(Data excerpts)
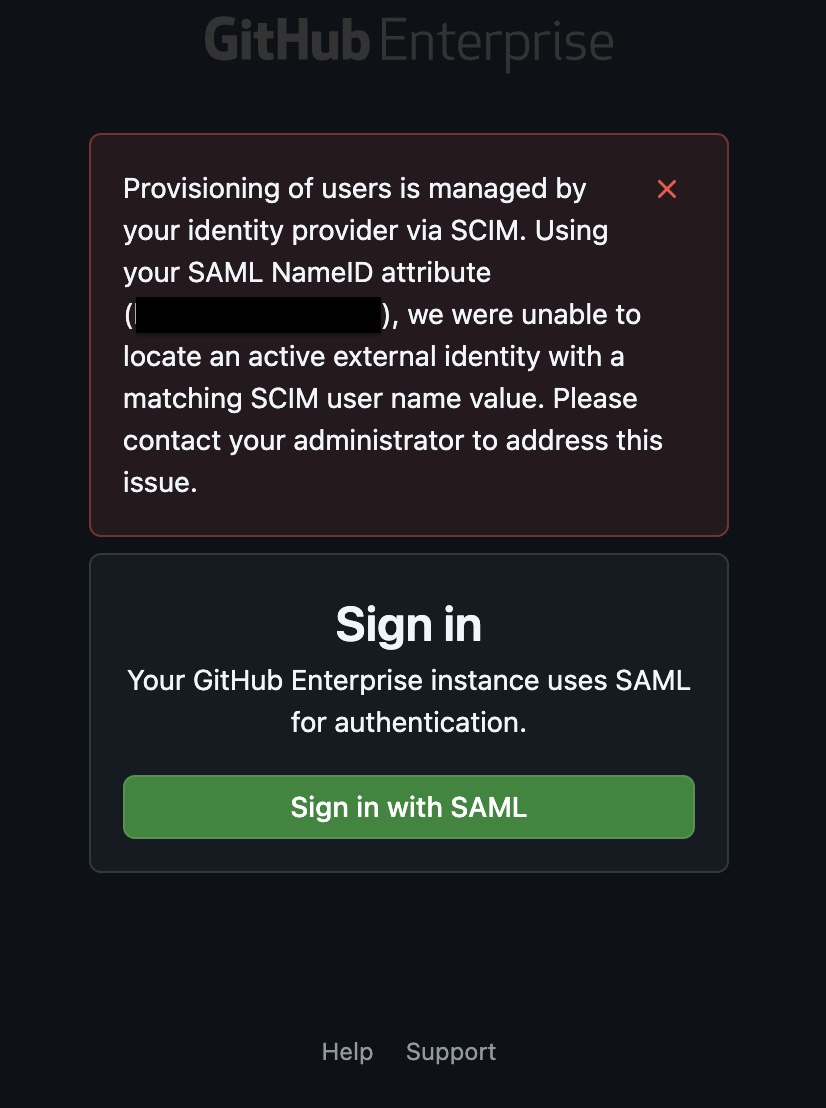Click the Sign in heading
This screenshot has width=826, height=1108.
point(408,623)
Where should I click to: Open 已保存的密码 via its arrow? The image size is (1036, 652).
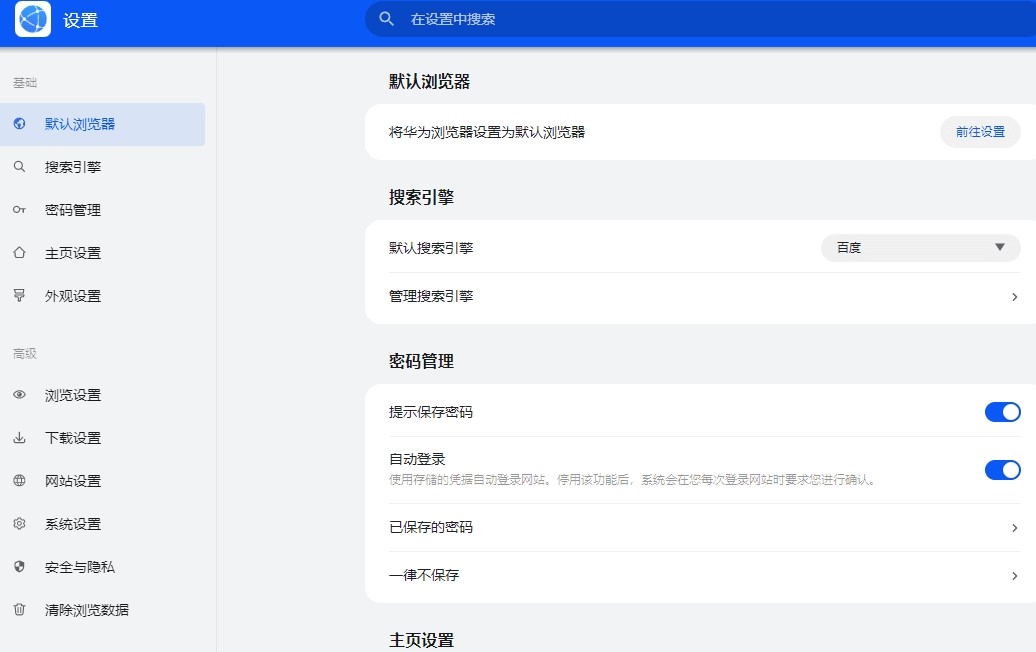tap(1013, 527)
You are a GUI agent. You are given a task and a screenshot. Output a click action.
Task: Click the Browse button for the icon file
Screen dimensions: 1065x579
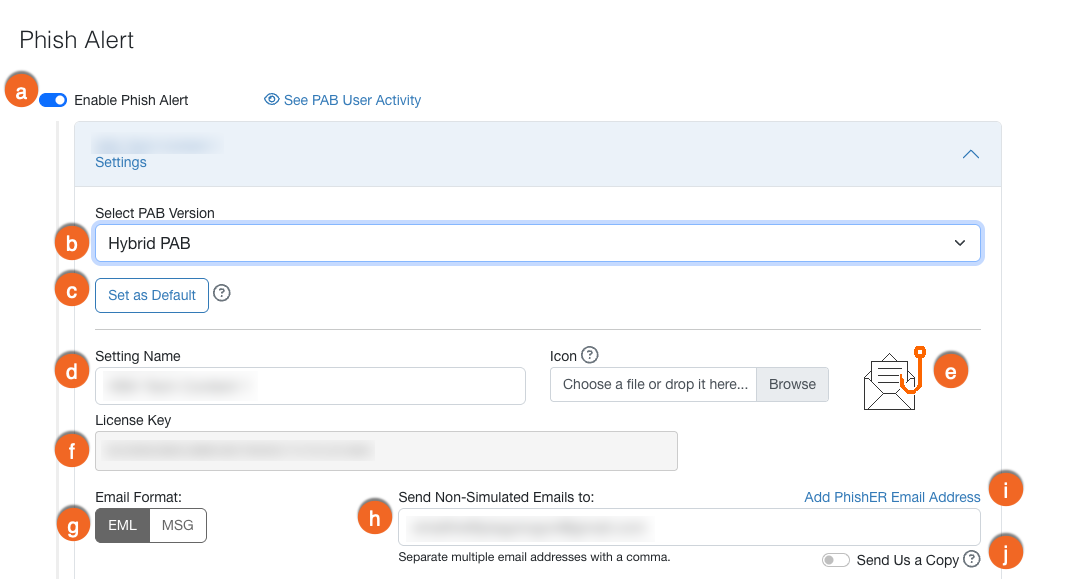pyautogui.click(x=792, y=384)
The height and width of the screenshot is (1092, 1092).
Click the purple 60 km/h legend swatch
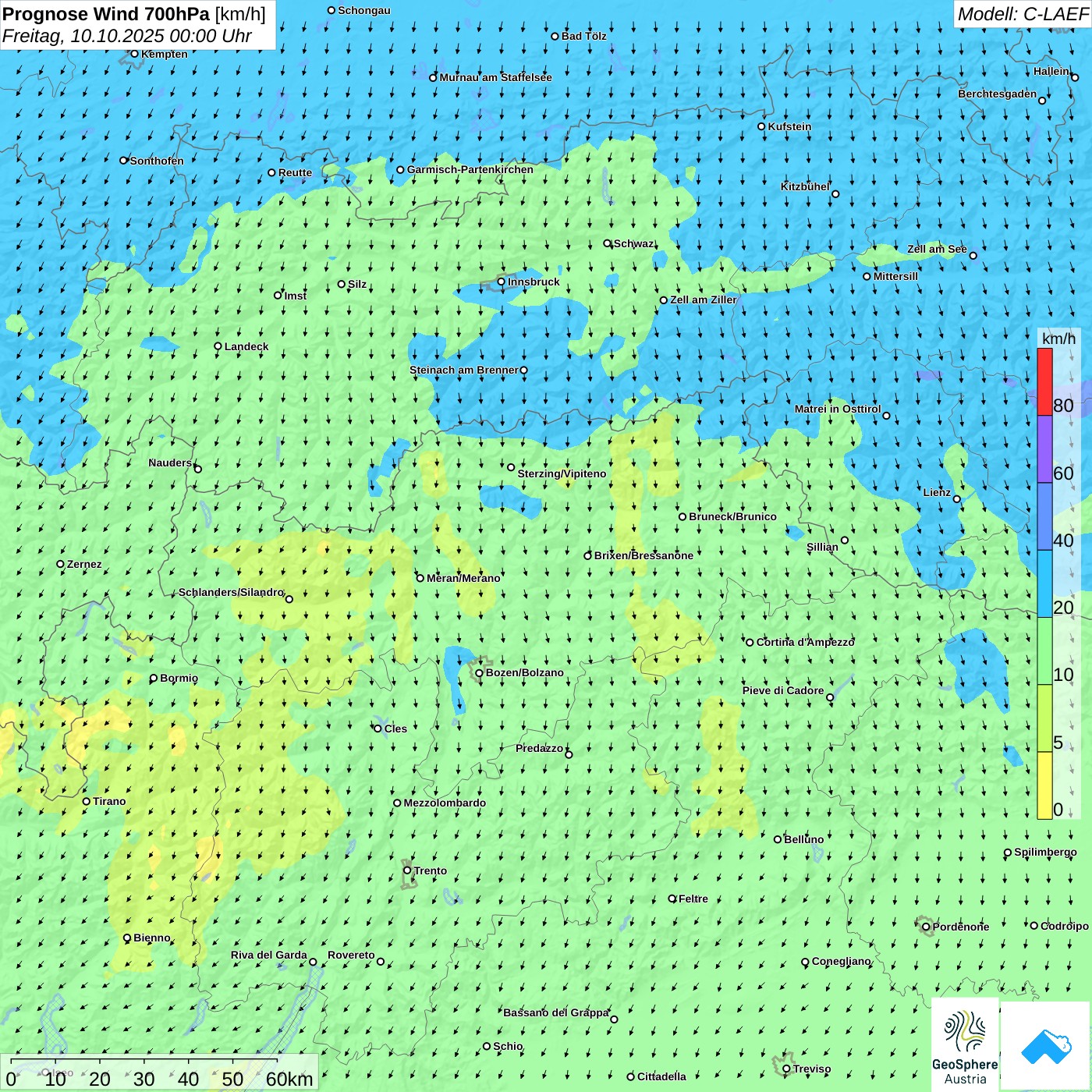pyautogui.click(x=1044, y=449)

• _About this task_
For this task, give again exactly the lines from the line with "Screen dimensions: 1065x579" through the end of the entries, including both ends, and omit the pictures.

• _Task output_
Screen dimensions: 1065x579
pyautogui.click(x=792, y=384)
The height and width of the screenshot is (1092, 1092).
Click the purple 60 km/h legend swatch
pyautogui.click(x=1044, y=449)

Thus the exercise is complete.